Logline: Jefferson Pierce made his choice: He hung up the suit and his secret identity years ago, but with a daughter hellbent on justice and a star student being recruited by a local gang, he’ll be pulled back into the fight as the wanted vigilante and DC legend Black Lightning.
Cast: Cress Williams, Nafessa Williams, China Anne McClain, Christine Adams
Creators: Mara Brock (W / EP), Salim Akil (W / EP / D), Greg Berlanti (EP), Sarah Schechter (EP)
Studios: Warner Bros TV, Berlanti Productions, Akil Productions
Greg Berlanti is a very important person around the Warner Bros lot in Burbank. The comic book shows he produces keep the lights on at The CW. So it’s a little curious this pilot was originally developed at Fox. But CW already airs four superhero shows, so maybe it was a case of no room at the inn. Here’s the thing though: ABC has about 800 family comedies on the air now, so maybe in these times of Peak TV, you just quintuple down on whatever is working?
BLACK LIGHTNING starts off with a guy in a tux in a cop station in Watts. His name is Jefferson Pierce. Via exposition, we learn that Black Lightning (henceforth “BL”, for brevity) has hung up his superhero tights long ago, and was wanted for a murder that through flashback we learn he didn’t commit. BL’s main adversary seems to be a local gang, who was responsible for the murder, and — shocker — Jefferson Pierce, the guy in the tux, is BL. We end the teaser with BL’s socially conscious daughter, Anissa, being let out of jail, and BL being erroneously targeted by the LAPD (not for the first time, and not even for the last time in the pilot).
The middle part of the pilot has BL saving his other daughter, Jennifer (more of a party girl), from the gang. He also has a talk with his ex-wife.
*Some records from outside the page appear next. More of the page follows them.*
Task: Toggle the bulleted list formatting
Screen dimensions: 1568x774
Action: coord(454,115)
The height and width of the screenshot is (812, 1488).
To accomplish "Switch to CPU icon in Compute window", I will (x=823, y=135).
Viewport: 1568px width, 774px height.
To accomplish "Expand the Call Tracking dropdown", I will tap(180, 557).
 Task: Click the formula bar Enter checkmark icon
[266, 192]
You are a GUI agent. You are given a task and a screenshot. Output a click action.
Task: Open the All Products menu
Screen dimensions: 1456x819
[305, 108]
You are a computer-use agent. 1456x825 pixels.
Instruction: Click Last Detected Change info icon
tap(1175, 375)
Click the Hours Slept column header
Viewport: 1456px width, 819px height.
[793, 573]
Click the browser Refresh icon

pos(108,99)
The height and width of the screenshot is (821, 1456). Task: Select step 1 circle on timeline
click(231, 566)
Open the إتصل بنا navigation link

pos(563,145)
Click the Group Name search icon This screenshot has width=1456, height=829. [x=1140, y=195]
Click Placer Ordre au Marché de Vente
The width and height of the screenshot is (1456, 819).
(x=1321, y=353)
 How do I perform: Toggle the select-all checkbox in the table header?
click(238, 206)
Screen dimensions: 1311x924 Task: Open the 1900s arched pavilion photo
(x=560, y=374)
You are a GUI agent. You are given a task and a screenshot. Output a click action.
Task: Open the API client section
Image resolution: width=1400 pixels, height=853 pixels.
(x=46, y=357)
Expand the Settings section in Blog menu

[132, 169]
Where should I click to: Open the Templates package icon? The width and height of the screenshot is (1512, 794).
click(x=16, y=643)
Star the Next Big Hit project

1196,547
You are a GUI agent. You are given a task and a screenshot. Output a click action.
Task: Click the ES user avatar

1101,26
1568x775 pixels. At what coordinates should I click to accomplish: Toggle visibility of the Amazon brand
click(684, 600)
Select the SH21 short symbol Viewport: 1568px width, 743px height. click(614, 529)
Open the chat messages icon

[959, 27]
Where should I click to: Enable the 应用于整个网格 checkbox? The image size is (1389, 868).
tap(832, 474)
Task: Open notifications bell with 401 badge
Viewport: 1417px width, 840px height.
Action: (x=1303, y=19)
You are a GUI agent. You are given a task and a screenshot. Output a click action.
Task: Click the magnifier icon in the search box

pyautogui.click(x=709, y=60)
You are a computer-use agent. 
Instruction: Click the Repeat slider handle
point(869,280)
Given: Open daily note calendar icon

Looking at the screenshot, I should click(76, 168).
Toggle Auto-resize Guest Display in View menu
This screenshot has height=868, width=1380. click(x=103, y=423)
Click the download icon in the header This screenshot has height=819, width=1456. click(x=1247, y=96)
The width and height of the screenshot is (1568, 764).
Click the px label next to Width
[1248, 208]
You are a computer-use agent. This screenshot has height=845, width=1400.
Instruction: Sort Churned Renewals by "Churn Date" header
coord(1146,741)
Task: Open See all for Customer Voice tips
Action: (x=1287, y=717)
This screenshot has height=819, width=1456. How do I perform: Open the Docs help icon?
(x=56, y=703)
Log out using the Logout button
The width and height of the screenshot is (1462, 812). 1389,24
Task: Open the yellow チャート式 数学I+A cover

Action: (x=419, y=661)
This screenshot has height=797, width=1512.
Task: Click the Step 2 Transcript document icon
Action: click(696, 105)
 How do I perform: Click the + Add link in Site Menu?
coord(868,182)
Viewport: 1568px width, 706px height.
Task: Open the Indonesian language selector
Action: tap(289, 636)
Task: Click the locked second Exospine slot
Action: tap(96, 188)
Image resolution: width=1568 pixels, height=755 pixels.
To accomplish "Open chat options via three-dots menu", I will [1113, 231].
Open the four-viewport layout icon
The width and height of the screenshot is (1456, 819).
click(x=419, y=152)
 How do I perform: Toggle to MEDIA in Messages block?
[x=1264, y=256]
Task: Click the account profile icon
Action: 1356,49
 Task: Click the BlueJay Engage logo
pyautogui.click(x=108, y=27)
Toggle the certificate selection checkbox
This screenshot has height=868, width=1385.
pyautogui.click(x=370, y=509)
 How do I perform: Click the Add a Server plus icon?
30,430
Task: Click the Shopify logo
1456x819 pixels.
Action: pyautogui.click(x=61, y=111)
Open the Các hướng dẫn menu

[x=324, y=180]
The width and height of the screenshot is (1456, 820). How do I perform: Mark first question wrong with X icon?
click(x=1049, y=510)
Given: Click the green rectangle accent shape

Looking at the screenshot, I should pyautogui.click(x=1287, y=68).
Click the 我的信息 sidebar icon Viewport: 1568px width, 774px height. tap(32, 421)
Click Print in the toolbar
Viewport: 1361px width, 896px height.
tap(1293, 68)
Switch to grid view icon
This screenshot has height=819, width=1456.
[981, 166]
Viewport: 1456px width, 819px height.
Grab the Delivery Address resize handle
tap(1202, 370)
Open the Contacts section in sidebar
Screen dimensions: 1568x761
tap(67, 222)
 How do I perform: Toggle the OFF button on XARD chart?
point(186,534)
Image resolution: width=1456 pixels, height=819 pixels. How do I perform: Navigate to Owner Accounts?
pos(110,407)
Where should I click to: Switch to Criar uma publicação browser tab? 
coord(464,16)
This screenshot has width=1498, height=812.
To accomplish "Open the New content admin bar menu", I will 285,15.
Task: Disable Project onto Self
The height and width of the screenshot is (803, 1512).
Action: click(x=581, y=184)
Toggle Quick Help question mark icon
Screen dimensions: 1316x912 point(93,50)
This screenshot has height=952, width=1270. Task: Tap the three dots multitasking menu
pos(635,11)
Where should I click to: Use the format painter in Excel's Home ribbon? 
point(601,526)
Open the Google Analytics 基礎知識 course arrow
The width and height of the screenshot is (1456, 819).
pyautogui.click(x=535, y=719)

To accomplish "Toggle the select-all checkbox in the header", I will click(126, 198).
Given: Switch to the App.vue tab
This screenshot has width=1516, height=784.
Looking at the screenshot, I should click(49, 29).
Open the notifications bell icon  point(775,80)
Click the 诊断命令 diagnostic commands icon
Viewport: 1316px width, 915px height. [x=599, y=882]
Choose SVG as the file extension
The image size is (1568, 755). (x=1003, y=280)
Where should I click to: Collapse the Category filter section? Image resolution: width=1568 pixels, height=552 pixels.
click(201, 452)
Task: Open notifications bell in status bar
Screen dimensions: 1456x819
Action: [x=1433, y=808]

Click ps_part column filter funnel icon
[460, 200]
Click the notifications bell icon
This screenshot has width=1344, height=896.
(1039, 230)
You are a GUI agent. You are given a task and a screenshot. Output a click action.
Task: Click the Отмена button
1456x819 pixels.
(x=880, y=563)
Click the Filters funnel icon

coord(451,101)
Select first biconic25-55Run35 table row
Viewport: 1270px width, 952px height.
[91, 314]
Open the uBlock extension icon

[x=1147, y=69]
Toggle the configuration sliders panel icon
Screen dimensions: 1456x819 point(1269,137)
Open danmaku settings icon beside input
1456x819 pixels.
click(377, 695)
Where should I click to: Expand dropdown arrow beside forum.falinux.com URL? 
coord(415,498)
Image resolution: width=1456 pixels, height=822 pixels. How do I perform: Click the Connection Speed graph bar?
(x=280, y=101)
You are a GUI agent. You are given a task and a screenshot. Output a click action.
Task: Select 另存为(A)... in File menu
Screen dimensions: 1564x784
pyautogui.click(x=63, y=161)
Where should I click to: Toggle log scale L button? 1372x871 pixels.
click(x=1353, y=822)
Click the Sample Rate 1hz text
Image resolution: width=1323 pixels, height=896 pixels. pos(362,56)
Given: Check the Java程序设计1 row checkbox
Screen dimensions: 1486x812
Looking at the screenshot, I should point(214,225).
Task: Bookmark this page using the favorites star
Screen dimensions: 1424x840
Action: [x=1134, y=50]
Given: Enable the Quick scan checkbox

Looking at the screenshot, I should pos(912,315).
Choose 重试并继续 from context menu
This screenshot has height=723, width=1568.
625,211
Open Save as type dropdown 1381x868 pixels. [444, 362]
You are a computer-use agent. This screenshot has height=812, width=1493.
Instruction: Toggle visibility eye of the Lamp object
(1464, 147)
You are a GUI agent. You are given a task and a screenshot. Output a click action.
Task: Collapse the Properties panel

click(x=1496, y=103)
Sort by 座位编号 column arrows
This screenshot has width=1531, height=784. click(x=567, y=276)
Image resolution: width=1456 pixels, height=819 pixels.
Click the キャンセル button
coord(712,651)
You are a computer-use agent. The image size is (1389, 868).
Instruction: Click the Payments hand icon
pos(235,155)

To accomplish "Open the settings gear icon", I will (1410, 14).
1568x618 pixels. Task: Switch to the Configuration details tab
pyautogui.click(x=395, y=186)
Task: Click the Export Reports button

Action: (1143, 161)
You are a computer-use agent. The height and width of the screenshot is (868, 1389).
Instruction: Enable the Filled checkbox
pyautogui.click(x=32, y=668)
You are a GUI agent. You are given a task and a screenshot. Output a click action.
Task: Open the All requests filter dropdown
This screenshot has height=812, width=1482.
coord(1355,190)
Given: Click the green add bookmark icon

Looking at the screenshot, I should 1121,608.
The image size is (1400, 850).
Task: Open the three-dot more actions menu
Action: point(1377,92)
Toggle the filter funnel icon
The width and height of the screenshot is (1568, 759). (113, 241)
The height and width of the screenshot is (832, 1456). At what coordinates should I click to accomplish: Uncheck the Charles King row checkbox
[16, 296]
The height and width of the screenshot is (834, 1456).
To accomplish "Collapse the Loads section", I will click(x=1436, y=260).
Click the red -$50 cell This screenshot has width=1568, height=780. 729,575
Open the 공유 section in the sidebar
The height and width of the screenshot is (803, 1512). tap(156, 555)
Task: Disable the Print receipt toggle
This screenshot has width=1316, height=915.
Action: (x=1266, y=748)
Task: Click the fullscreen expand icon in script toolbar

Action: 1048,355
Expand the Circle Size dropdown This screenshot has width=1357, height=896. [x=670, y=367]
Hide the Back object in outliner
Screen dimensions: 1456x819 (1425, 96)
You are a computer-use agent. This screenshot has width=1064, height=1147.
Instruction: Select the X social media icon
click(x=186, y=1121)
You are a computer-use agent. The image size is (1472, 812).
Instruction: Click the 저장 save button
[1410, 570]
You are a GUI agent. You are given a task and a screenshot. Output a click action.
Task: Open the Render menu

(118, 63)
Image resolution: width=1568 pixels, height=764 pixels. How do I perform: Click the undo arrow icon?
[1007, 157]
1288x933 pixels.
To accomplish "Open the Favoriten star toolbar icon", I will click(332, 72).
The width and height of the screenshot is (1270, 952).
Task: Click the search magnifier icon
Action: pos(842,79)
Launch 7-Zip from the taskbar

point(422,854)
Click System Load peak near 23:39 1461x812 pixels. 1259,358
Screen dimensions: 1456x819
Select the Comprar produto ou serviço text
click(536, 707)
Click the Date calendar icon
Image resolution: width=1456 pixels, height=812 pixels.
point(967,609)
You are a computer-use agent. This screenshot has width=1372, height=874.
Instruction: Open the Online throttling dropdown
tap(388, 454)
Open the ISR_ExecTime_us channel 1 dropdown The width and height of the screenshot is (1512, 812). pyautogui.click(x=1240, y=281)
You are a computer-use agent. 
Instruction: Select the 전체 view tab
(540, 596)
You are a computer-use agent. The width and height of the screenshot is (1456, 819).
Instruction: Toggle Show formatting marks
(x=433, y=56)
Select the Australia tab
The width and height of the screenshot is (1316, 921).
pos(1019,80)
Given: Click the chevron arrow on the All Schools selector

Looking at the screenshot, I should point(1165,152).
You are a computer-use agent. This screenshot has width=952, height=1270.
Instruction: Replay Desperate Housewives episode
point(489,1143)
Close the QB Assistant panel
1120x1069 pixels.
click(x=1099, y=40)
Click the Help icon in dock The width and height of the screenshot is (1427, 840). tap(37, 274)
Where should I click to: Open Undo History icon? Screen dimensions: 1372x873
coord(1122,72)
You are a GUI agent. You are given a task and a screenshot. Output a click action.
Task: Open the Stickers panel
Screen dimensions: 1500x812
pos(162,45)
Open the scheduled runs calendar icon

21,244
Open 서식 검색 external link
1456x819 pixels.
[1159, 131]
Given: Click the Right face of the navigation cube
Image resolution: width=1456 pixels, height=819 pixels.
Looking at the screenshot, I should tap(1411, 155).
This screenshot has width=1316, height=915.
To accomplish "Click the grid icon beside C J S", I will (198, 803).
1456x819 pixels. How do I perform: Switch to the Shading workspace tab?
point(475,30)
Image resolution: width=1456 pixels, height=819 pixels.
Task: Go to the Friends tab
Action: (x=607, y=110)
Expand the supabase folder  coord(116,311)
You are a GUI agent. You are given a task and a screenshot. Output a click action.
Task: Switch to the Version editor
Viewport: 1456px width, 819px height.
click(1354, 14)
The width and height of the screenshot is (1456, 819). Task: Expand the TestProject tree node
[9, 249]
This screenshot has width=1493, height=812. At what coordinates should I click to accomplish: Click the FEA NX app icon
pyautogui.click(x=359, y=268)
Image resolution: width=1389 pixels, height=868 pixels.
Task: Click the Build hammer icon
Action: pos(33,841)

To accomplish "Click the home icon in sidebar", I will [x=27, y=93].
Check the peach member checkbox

The dramatic question is will BL end his nine-year hiatus to start fighting this gang again? You know the answer. And we end with — SPOILER — seeing that his daughter Anissa has superhero powers too, though she doesn’t really know the extent.
I’m not a huge comic book tv show fan, so I can’t compare this to other similar scripts. What I can say is that the pilot is fairly well done. We have the dichotomous sisters, we have a pretty cool lead hero who we want to root for, and we have the interesting father-daughter dynamic that will play out. Some things definitely feel a little “been there, done that” (ie a superhero pulled back in against his will to fighting crime), and the amount of exposition via news reports is excessive. But the pilot does feel current and reflects on inner city violence, police profiling, and resistance. My biggest complaint is that things feel a little small, like this would work better as a limited series on Netflix than as a full-fledged network show. The real question is is there room on the schedule for another DC comic show?